Assignment
Output the data below exactly. Leave nothing out.

Stored items
——

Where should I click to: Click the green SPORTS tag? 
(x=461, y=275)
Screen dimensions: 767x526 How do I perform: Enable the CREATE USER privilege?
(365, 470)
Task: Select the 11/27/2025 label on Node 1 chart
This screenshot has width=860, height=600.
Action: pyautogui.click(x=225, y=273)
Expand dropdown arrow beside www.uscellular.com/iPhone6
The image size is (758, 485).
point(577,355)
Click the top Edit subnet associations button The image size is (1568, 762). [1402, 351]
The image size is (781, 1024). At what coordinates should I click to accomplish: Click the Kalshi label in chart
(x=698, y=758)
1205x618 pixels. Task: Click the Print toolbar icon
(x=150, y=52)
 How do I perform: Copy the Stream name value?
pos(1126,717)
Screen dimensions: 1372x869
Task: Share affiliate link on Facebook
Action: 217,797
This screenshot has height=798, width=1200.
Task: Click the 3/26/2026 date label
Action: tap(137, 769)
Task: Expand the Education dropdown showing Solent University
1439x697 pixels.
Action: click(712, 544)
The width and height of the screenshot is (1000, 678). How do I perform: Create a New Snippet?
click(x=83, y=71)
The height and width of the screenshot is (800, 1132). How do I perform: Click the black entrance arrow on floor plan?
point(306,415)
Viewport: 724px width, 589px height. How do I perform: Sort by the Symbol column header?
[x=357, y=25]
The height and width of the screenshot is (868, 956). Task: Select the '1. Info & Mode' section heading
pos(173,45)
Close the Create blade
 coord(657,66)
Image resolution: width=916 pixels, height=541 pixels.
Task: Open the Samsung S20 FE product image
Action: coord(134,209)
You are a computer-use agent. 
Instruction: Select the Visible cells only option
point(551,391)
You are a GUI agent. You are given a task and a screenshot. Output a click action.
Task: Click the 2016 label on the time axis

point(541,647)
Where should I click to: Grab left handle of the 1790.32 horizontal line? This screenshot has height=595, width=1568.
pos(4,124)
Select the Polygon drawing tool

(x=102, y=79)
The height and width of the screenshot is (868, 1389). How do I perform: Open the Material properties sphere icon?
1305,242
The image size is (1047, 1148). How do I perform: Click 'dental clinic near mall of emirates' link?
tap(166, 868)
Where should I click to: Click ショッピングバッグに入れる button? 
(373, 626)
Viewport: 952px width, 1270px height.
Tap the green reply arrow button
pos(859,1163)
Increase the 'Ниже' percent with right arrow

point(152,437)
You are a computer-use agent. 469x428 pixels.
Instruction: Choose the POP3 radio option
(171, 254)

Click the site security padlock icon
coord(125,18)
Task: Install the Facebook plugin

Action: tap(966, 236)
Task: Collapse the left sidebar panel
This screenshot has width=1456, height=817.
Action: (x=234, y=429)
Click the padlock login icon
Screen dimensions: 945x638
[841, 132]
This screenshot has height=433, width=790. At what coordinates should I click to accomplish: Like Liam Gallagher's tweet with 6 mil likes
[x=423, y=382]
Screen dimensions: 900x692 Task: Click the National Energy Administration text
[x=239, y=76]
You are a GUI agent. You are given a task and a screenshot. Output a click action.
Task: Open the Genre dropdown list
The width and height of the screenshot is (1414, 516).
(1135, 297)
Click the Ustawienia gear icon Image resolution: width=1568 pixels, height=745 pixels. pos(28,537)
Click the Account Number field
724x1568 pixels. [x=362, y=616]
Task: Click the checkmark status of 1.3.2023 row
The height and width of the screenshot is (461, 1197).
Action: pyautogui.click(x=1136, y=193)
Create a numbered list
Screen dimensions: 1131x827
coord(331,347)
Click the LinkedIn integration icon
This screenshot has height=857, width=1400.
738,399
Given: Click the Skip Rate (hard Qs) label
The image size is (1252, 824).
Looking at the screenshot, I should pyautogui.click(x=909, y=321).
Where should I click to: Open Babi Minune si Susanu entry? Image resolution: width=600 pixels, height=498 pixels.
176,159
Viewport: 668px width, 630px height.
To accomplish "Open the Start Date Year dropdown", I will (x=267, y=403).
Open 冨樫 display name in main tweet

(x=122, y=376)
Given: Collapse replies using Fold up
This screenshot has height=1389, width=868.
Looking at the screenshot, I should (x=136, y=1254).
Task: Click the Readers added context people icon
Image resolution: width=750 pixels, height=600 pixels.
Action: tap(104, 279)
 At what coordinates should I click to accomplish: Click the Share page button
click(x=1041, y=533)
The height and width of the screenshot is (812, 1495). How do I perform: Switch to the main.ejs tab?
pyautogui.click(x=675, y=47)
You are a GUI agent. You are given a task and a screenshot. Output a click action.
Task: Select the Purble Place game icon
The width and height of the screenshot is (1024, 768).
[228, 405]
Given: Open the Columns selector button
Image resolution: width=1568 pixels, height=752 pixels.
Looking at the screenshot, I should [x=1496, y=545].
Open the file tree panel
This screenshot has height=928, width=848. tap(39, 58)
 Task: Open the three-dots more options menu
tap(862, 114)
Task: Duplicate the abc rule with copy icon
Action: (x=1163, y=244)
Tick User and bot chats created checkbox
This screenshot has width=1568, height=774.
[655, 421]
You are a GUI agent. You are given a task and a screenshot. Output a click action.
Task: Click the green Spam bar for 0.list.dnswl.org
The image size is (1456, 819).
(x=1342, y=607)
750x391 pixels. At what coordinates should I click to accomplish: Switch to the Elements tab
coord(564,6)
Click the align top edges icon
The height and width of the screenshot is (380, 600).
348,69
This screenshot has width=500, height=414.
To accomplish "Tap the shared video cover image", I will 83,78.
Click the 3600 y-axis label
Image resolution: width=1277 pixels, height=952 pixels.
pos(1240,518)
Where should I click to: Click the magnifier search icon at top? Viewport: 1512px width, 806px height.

——

Written solution
Where should I click to: Click the green SPORTS tag? 
(x=461, y=275)
Screen dimensions: 767x526 How do I perform: Enable the CREATE USER privilege?
(365, 470)
Task: Select the 11/27/2025 label on Node 1 chart
This screenshot has width=860, height=600.
Action: pyautogui.click(x=225, y=273)
Expand dropdown arrow beside www.uscellular.com/iPhone6
The image size is (758, 485).
point(577,355)
Click the top Edit subnet associations button The image size is (1568, 762). [1402, 351]
The image size is (781, 1024). At what coordinates should I click to accomplish: Click the Kalshi label in chart
(x=698, y=758)
1205x618 pixels. Task: Click the Print toolbar icon
(x=150, y=52)
 How do I perform: Copy the Stream name value?
pos(1126,717)
Screen dimensions: 1372x869
Task: Share affiliate link on Facebook
Action: 217,797
This screenshot has height=798, width=1200.
Task: Click the 3/26/2026 date label
Action: tap(137, 769)
Task: Expand the Education dropdown showing Solent University
1439x697 pixels.
Action: click(712, 544)
The width and height of the screenshot is (1000, 678). How do I perform: Create a New Snippet?
click(x=83, y=71)
The height and width of the screenshot is (800, 1132). How do I perform: Click the black entrance arrow on floor plan?
point(306,415)
Viewport: 724px width, 589px height. How do I perform: Sort by the Symbol column header?
[x=357, y=25]
The height and width of the screenshot is (868, 956). Task: Select the '1. Info & Mode' section heading
pos(173,45)
Close the Create blade
 coord(657,66)
Image resolution: width=916 pixels, height=541 pixels.
Task: Open the Samsung S20 FE product image
Action: coord(134,209)
You are a computer-use agent. 
Instruction: Select the Visible cells only option
point(551,391)
You are a GUI agent. You are given a task and a screenshot. Output a click action.
Task: Click the 2016 label on the time axis

point(541,647)
Where should I click to: Grab left handle of the 1790.32 horizontal line? This screenshot has height=595, width=1568.
pos(4,124)
Select the Polygon drawing tool

(x=102, y=79)
The height and width of the screenshot is (868, 1389). How do I perform: Open the Material properties sphere icon?
1305,242
The image size is (1047, 1148). How do I perform: Click 'dental clinic near mall of emirates' link?
tap(166, 868)
Where should I click to: Click ショッピングバッグに入れる button? 
(373, 626)
Viewport: 952px width, 1270px height.
Tap the green reply arrow button
pos(859,1163)
Increase the 'Ниже' percent with right arrow

point(152,437)
You are a computer-use agent. 469x428 pixels.
Instruction: Choose the POP3 radio option
(171, 254)

Click the site security padlock icon
coord(125,18)
Task: Install the Facebook plugin

Action: tap(966, 236)
Task: Collapse the left sidebar panel
This screenshot has width=1456, height=817.
Action: (x=234, y=429)
Click the padlock login icon
Screen dimensions: 945x638
[841, 132]
This screenshot has height=433, width=790. At what coordinates should I click to accomplish: Like Liam Gallagher's tweet with 6 mil likes
[x=423, y=382]
Screen dimensions: 900x692 Task: Click the National Energy Administration text
[x=239, y=76]
You are a GUI agent. You are given a task and a screenshot. Output a click action.
Task: Open the Genre dropdown list
The width and height of the screenshot is (1414, 516).
(1135, 297)
Click the Ustawienia gear icon Image resolution: width=1568 pixels, height=745 pixels. pos(28,537)
Click the Account Number field
724x1568 pixels. [x=362, y=616]
Task: Click the checkmark status of 1.3.2023 row
The height and width of the screenshot is (461, 1197).
Action: pyautogui.click(x=1136, y=193)
Create a numbered list
Screen dimensions: 1131x827
coord(331,347)
Click the LinkedIn integration icon
This screenshot has height=857, width=1400.
738,399
Given: Click the Skip Rate (hard Qs) label
The image size is (1252, 824).
Looking at the screenshot, I should pyautogui.click(x=909, y=321).
Where should I click to: Open Babi Minune si Susanu entry? Image resolution: width=600 pixels, height=498 pixels.
176,159
Viewport: 668px width, 630px height.
To accomplish "Open the Start Date Year dropdown", I will (x=267, y=403).
Open 冨樫 display name in main tweet

(x=122, y=376)
Given: Collapse replies using Fold up
This screenshot has height=1389, width=868.
Looking at the screenshot, I should (x=136, y=1254).
Task: Click the Readers added context people icon
Image resolution: width=750 pixels, height=600 pixels.
Action: tap(104, 279)
 At what coordinates should I click to accomplish: Click the Share page button
click(x=1041, y=533)
The height and width of the screenshot is (812, 1495). How do I perform: Switch to the main.ejs tab?
pyautogui.click(x=675, y=47)
You are a GUI agent. You are given a task and a screenshot. Output a click action.
Task: Select the Purble Place game icon
The width and height of the screenshot is (1024, 768).
[228, 405]
Given: Open the Columns selector button
Image resolution: width=1568 pixels, height=752 pixels.
Looking at the screenshot, I should [x=1496, y=545].
Open the file tree panel
This screenshot has height=928, width=848. tap(39, 58)
 Task: Open the three-dots more options menu
tap(862, 114)
Task: Duplicate the abc rule with copy icon
Action: (x=1163, y=244)
Tick User and bot chats created checkbox
This screenshot has width=1568, height=774.
[655, 421]
You are a GUI agent. You are given a task and a screenshot. Output a click action.
Task: Click the green Spam bar for 0.list.dnswl.org
The image size is (1456, 819).
(x=1342, y=607)
750x391 pixels. At what coordinates should I click to accomplish: Switch to the Elements tab
coord(564,6)
Click the align top edges icon
The height and width of the screenshot is (380, 600).
348,69
This screenshot has width=500, height=414.
To accomplish "Tap the shared video cover image", I will 83,78.
Click the 3600 y-axis label
Image resolution: width=1277 pixels, height=952 pixels.
pos(1240,518)
Where should I click to: Click the magnifier search icon at top? Viewport: 1512px width, 806px height.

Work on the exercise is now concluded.